Brief background of the proposal and its relevance to the CDI’s objectives
Non-alcoholic fatty liver disease (NAFLD) is a common and serious disease characterized by excess liver fat accumulation. NAFLD affects one billion individuals worldwide and is a leading cause of liver failure and transplantation. The most rapidly increasing population acquiring this disease is children, but safe and effective treatments have been lacking. The goal of this project is to identify novel therapies for NAFLD based on targeted inhibition of the sugar transporter, GLUT8. This will be accomplished using a novel drug candidate screen for compounds that have high affinity and selectivity for GLUT8. The hypothesis that selective GLUT8 inhibition reverses fat accumulation in the liver will be examined.
Proposed specific aims
· Identify novel selective small molecule GLUT8 inhibitors.

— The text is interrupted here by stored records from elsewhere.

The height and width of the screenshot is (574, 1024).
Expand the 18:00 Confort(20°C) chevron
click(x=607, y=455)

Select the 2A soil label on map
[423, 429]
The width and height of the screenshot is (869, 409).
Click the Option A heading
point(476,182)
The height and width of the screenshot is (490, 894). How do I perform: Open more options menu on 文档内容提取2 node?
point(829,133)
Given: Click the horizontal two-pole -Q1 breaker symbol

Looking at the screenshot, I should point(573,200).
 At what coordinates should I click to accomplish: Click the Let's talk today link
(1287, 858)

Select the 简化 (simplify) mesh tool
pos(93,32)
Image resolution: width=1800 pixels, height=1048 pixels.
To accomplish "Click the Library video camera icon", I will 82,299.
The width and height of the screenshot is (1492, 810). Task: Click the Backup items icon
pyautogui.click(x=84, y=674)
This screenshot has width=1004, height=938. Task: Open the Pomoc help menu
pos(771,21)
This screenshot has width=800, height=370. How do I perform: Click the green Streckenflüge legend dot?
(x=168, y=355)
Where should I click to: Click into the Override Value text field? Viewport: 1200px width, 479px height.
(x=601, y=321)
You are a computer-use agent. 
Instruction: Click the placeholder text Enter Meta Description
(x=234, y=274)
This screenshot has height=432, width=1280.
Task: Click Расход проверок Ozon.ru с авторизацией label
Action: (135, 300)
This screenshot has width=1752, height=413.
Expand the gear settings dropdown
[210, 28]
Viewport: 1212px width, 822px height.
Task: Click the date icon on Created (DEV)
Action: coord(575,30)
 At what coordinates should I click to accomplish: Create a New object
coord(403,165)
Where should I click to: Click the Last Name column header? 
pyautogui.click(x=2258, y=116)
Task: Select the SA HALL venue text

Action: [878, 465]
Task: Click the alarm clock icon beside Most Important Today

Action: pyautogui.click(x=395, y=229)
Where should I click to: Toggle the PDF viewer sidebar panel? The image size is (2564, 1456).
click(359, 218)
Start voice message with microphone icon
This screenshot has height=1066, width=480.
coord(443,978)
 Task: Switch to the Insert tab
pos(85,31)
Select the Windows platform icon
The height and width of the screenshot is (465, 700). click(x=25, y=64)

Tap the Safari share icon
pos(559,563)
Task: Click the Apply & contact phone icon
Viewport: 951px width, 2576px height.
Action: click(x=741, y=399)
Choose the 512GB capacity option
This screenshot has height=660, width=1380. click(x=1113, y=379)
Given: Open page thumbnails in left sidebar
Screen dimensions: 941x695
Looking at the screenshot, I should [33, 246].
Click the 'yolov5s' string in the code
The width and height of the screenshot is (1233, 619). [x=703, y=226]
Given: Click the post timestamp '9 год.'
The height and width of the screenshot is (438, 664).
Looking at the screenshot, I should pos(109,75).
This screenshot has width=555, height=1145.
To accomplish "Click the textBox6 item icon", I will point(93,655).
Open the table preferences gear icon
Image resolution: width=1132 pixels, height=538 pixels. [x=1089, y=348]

· Define the safety profile of new and previously identified GLUT8 inhibitors by measuring their effects on glucose metabolism and liver fat accumulation.
· Demonstrate mechanisms by which a candidate GLUT8 inhibitor, “Compound G8i04”, activates
adaptive liver responses.
Potential impact on child health
Identifying selective, high-potency small molecule GLUT8 inhibitors and validating their efficacy against
NAFLD in pre-clinical models will justify full-scale drug development with extension to human clinical trials.